Studies on the mechanism for natural killer cell cytotoxicity and its regulation

Since the proposed perforin-granzymes exocytosis can not sufficiently account for NK cell mediated cytolysis, the existence of a new and yet unknown mechanism for induction of the damage to targets by NK cells has been suggested. Our data illustrates that NK cell oncolytic activity has a requirement for L-arginine. The concurrent determination of NO and citrulline production in the presence of L-arginine during the NK cell-mediated killing indicates that NK cell activity is directly associated with a higher L-arginine metabolism resulting in NO formation. NO and citrulline generation declined in proportion to decreased NK cell cytotoxicity in the absence of L-arginine in the medium or in the presence of L-NMMA, an inhibitor of NO synthase. These results could thus define a L-arginine/NO-linked pathway in the human NK cell effector mechanism and could be further verified by the demonstration of NO synthase activity in homogenised NK cells by using a highly sensitive and specific [14C]L-arginine conversion assay.
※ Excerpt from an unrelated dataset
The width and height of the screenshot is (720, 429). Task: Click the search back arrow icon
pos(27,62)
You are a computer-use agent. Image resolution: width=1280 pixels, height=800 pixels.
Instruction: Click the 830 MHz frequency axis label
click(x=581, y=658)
NOS activity was found to be mainly linked to the membrane of NK cells and principally in an inducible as well as Ca++-independent isoform. The seemingly low output of NOS activity in NK cell fractions may suggest that NO seems to work as a signal rather than being a killer molecule and that NO formation could be a compartmentalized process by which relatively a higher NO content may be obtained in target cells. In contrast, exogenous NO produced by NO donors may inhibit NK cell activity via an increase in intracellular cGMP. Such an effect of exogenous NO seems to open the possibility that NK cells might as well be under the regulation in vivo by NO-releasing cell types. The marked alternation of NK cell activity during emotional stress has received intensive attention. Our data showed that psychotropic molecules may interfere with NK cells. The antidepressant-caused inhibition of NK cell activity was found to be related to an early post binding event and associated with a slight increase in intracellular cGMP in NK cells without apparent relation to target cell killing. These results indirectly provide evidence that human neurons and NK cells may share some regulatory mechanism(s).
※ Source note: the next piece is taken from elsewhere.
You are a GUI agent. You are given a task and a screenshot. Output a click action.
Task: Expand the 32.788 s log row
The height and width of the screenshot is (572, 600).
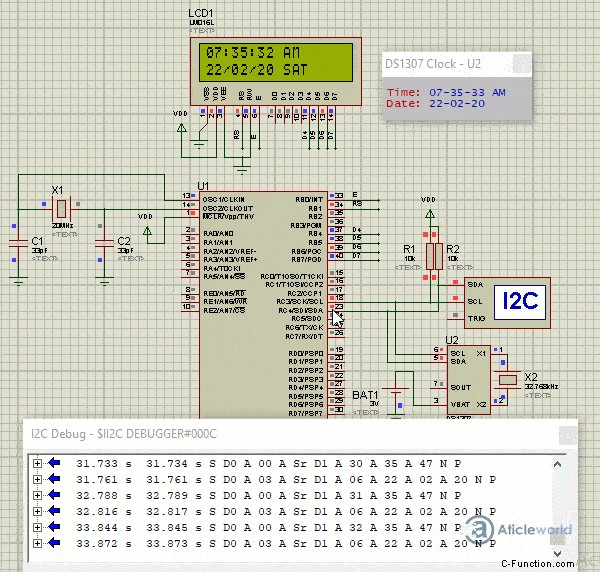37,495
Activation-induced apoptosis in immune effector cells has been widely studied and appeared to be a regulatory mechanism in T cell-mediated immune response. Our study regarding the bilateral reaction between NK cells and tumor cells revealed a feedback-like inhibition in both recycling capability and cytolytic activity of NK effector cells detached from targets. However there was no evidence that target cells may induce NK cell death by apoptosis. The paralysis of NK cells after target cell stimulation may be mediated by an increase in intracellular cAMP. In conclusion, NK cells seem to possess primarily a membrane bound NOS. NO of NK cell origine participates, at least partially, in target cell killing. However, exogenous NO may down-regulate NK activity possibly through the high level of cGMP. The regulation of human NK cells by target cells and psychotropic molecules was also illustrated in the present study.